Purpose Icotinib, an oral epidermal growth factor receptor tyrosine kinase inhibitor, has proved effectiveness in xenografted nude mice. Purpose of the present studies was to investigate tolerability and pharmacokinetics of Icotinib in healthy subjects for the first time, including dose proportionality, food effect, and tolerability. Methods Two studies were conducted in total of 22 healthy subjects: a randomized, two-Latin-square crossover, dose proportional study ( n  = 12) and a randomized two-way crossover food-effect study ( n  = 10). Results Plasma concentration of Icotinib reached peak at a median T max of 0.75–3.5 h after single dose and then declined with a mean t 1/2β of 6.02–7.83 h. Over the dose range of 100–600 mg, AUC values were proportional to dose and C max showed a slight saturation when dose increases.
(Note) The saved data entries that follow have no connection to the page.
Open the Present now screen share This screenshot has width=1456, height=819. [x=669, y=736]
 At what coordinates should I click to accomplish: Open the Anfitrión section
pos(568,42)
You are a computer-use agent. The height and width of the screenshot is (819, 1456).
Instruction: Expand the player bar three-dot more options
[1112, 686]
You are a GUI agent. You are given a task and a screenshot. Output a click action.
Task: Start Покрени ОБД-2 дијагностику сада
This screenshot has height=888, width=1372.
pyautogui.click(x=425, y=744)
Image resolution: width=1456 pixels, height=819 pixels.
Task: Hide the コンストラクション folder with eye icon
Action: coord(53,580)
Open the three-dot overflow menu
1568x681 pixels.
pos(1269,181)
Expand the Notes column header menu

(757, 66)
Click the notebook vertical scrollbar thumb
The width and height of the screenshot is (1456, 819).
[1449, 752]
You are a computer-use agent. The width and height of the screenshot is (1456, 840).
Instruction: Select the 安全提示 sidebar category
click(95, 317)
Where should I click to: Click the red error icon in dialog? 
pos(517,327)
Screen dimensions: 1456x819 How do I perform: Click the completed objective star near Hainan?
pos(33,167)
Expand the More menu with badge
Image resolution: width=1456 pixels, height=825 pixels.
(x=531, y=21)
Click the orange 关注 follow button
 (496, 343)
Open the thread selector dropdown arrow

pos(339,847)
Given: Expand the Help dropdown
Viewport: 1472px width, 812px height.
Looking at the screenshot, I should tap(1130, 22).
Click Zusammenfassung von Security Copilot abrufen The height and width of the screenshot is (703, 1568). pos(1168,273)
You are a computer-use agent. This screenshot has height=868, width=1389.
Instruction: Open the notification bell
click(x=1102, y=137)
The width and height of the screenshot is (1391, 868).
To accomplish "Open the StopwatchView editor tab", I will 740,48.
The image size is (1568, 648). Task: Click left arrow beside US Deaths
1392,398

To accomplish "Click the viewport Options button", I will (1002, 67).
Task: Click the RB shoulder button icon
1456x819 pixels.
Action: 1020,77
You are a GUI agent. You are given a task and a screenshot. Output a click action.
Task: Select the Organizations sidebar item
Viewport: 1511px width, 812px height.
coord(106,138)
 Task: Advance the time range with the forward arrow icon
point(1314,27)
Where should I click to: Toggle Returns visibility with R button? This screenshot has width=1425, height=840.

Only 0.2 % of the dose was excreted through kidney in unchanged Icotinib. After dosing 400 mg of Icotinib with high-fat and high-calorie meal, mean C max and AUC were significantly increased by 59 and 79 %, respectively. Three subjects experienced four adverse events (rash, increase in AST and ALT, and external injury). Rash and increased levels of AST and ALT were considered as drug-related. No serious adverse events were reported. Conclusion The current work demonstrated that Icotinib was well tolerated in healthy male subjects ( n  = 22) over the dose range of 100–600 mg with or without food. Icotinib exposure, expressed in AUC, was proportionally increased with dose over the above dose range. Food intake significantly increased the absorption and exposure of Icotinib in healthy subjects.